For an introduction to using the DE, see Using the Discovery Environment.

Please work through the tutorial and add your comments on the bottom of this page, or use the intercom button at the bottom right of this page to post your question. Thank you.

Rationale and background

RseqFilt is an automated sequence filtering analysis tool for a single and paired-end high throughput RNA-seq data generated from Illumina sequencing platforms.

Features

  • Simultaneously filter and/or trim reads for adapter or primer contamination, uncalled bases (N), GC content, and low-quality reads
  • Supports single and paired-end reads
  • Analyze multiple samples simultaneously
  • Parallel computation for accelerating the speed of analysis
  • Visualization and statistics
  • No dependency on an external open-source tool

Prerequisites

  1. A CyVerse account. (Register for a CyVerse account at https://user.cyverse.org/.)
  2. An up-to-date Java-enabled web browser. (Firefox recommended.

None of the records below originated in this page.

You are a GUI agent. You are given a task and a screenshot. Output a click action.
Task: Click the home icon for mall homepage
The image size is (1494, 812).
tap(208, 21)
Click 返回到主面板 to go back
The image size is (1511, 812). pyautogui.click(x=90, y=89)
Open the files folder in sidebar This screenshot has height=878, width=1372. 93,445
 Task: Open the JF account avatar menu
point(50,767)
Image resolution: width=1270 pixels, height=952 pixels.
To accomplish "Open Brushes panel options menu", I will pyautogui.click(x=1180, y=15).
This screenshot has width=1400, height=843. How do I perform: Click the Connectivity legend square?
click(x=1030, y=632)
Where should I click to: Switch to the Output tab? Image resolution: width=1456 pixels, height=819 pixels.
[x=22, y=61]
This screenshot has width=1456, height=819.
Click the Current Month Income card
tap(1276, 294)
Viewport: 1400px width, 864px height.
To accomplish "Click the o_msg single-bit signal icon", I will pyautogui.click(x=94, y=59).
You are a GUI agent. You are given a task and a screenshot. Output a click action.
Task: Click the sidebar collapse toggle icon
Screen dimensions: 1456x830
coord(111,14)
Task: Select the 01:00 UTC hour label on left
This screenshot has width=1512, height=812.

If you wish to work with your own large datasets and upload them using iCommands, Chrome is not suitable due to its issues in utilizing 64-bit Java.)

Inputs

  1. Single end input files or left files for paired-end data (Mandatory): Single end input files or left files for paired-end data (.fastq, .fq)
  2. Right files for paired-end data (Optional): Right files for paired-end data (.fastq, .fq)

Parameters (Optional)

  1. Quality Value Format: Quality value format [1= Illumina 1.8, 2= Illumina 1.3,3= Sanger]. If quality format not provided, it will automatically detect based on sequence data
  2. Filter the reads containing given % of uncalled bases (N)
  3. Trim the adapter and truncate the read sequence
  4. Filter the reads which are lesser than the minimum size
  5. Truncate the read sequence if it matches to adapter sequence equal or more than a given percent (0.0-1.0) [default=0.9]
  6. Filter the read sequence if the average quality of bases in reads is lower than the threshold (1-40) [default:20]
  7. The reads with low quality will be trimmed instead of discarding. The default is Unchecked box
  8. The window size for trimming (5->3) reads. This option  should always set when -trim option is defined [default: 5]
  9. Minimum length of the reads to retain after trimming
  10. Number of CPUs [default is 4]

Outputs

  1. Output file format (fastq/fasta) [default:fastq]
  2. No figures will be produced. The default is False (No figures will be produced). Check this box to generate figures

Test Data

The test data for RseqFilt is located in here - /iplant/home/shared/iplantcollaborative/example_data/RseqFilt

Inputs

  1. Single end input files or left files for paired-end data (Mandatory): /iplant/home/shared/iplantcollaborative/example_data/RseqFilt/sample_R1_001.fastq
  2. Right files for paired-end data (Optional): /iplant/home/shared/iplantcollaborative/example_data/RseqFilt/sample_R2_001.fastq

Parameters (Optional)

Leave all the parameters as default

Outputs

Leave the outputs as defaults

Successful completion of analysis results in two folder - `logs` and `sample_R1_001_filtering_out`. The `sample_R1_001_filtering_out` consists of the following files

Command.log
Statistics.txt
sample_R1_001_Basedist.png
sample_R1_001_Clean.fastq
sample_R1_001_GCdist.png
sample_R1_001_QualGroup.png
sample_R1_001_Qualdist.png
sample_R2_001_Basedist.png
sample_R2_001_Clean.fastq
sample_R2_001_GCdist.png
sample_R2_001_QualGroup.png
sample_R2_001_Qualdist.png